* _Task instructions_:
a - Using the email exchange between Quinn and Bill Cole, answer these:
(i) What does Quinn plan to make when there is time?
(ii) Which two encodings can the raw email part be in?
(iii) Which of those two does Quinn say seems less common?
b - Carry on the email exchange between Quinn and Bill Cole, picking up right after its last sentence.

-- Start Provided passage --

Thanks Bill, this is very helpful. When I have time I'll make a MlMt command 
and share it back here.

Quinn

On 3 Mar 2022, at 0:26, Bill Cole wrote:

> On 2022-03-01 at 21:20:51 UTC-0500 (Tue, 01 Mar 2022 20:20:51 -0600)
> Quinn Comendant <mailmate@lists.freron.com>
> is rumored to have said:
>
>> Thanks for both of your suggestions:
>>
>>> Not direct save but you could change view to “Show HTML Source”, […]
>>
>> Bill's correct, that won't give me access to the raw HTML.
>>
>>> To get the HTML part of a multipart (or pure HTML) message, you need to use 
>>> "Show Raw Message" […]
>>
>> That's what I've been doing, but it's not convenient because the raw email 
>> part will be either base64 or quoted-printable encoded, which is not easy to 
>> decode. Base64 is easy to decode, but it seems to be less common. I'm not 
>> sure how to decode quoted-printable correctly.

-- End Provided passage --
-- Start Data supplied --

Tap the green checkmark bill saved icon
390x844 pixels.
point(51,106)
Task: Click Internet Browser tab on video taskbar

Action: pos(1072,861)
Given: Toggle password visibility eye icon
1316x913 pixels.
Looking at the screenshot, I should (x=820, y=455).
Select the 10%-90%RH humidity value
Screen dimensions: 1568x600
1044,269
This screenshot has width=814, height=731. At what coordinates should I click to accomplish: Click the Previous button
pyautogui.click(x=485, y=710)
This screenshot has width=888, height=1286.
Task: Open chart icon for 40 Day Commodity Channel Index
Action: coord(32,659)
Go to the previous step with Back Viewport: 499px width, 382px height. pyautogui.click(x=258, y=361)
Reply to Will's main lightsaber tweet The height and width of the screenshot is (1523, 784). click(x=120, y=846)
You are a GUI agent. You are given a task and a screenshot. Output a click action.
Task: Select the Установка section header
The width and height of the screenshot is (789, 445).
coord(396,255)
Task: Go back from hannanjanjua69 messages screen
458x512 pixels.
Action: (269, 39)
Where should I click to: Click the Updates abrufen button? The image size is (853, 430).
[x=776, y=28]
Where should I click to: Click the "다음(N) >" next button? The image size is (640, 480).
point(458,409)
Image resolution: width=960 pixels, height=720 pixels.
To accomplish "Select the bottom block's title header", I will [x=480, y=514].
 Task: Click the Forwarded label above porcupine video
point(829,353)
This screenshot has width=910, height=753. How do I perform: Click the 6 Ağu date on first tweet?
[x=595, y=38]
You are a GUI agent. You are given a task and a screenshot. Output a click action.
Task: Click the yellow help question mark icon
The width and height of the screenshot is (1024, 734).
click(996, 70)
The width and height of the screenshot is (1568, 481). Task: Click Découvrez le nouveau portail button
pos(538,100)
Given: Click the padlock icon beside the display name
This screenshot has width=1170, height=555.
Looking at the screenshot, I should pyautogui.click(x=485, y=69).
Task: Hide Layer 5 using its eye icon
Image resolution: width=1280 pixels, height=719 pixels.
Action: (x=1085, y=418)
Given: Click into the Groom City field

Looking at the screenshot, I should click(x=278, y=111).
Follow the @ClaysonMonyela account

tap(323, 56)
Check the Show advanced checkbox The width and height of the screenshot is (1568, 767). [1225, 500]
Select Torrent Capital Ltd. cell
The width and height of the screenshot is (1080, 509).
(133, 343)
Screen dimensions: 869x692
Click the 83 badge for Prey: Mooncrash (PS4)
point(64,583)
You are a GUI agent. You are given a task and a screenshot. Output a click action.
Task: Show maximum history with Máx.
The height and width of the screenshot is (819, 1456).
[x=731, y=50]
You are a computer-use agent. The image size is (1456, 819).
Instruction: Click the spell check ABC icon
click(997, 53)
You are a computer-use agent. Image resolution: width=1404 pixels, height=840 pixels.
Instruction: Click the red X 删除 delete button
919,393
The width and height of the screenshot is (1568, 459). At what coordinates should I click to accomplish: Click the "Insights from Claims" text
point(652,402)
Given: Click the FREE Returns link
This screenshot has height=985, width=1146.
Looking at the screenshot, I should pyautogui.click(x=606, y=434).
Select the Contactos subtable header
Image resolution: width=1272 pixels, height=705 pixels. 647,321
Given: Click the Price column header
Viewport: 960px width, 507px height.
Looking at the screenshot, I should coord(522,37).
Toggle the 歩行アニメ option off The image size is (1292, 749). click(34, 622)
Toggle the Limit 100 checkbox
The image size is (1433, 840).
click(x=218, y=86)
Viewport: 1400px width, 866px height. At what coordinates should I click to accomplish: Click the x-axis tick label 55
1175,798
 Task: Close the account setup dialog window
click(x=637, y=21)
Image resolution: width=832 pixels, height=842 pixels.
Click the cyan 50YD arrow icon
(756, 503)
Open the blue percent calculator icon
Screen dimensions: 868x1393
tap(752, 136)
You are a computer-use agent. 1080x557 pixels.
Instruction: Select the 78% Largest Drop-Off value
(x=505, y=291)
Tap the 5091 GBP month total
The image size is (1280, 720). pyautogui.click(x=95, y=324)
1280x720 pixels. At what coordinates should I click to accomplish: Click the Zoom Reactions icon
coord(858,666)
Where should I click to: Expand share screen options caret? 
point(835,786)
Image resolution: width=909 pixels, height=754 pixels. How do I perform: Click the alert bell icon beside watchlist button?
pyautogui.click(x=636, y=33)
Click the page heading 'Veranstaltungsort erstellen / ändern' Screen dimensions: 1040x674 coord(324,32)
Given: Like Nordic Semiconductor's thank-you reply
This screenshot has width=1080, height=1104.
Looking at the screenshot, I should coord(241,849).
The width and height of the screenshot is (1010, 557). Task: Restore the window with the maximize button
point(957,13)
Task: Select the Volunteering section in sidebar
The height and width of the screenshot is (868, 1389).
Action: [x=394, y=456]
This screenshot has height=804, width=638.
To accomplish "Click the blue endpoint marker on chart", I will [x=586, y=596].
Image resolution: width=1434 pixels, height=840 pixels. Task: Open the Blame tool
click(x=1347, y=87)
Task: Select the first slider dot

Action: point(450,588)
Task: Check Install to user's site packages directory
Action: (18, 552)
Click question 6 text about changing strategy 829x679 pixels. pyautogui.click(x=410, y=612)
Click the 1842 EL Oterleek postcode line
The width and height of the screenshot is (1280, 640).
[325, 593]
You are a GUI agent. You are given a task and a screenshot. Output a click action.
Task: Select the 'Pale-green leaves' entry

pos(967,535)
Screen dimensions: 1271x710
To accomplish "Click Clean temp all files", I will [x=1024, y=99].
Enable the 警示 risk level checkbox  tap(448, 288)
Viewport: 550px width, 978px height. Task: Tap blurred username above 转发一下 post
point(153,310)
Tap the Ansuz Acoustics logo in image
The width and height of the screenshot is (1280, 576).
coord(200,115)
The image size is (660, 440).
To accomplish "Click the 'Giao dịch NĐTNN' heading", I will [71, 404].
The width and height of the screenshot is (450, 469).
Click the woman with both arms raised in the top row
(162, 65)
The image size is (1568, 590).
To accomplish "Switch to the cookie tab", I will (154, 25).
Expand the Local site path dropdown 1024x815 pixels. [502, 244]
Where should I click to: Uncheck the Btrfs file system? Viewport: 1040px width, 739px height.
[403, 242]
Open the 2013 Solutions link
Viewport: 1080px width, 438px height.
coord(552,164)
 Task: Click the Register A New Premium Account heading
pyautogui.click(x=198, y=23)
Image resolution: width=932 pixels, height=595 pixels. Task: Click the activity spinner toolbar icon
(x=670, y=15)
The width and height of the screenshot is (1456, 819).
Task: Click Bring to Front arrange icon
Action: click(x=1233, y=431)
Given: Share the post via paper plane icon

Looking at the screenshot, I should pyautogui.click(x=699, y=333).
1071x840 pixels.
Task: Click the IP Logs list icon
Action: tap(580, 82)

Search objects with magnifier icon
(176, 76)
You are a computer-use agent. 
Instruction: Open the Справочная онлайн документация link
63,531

-- End Data supplied --

* _Exercise responses_:
a -
(i) A MlMt command, which Quinn will share back on the list.
(ii) Base64 or quoted-printable.
(iii) Base64.

b -
>
> A tiny Perl script I call 'decode-qp':
>
>     #!/usr/bin/perl
>
>     eval 'exec /usr/bin/perl  -S $0 ${1+"$@"}'
>         if 0; # not running under some shell
>
>     use MIME::QuotedPrint qw(decode_qp);
>
>     while (<>) {
>         print decode_qp($_);
>     }
>
>> The reason I want to extract HTML messages is to analyze them to improve the 
>> spam filtering on the mail servers I manage, and it's really useful to be 
>> able to access the html.
>
> If you're friendly with Perl, there is a tool called mimeexplode in the 
> examples collection distributed with the MIME::Tools package which explodes a 
> MIME message into a directory tree containing its constituent parts.
>
> -- 
> Bill Cole
> b...@scconsult.com or billc...@apache.org
> (AKA @grumpybozo and many *@billmail.scconsult.com addresses)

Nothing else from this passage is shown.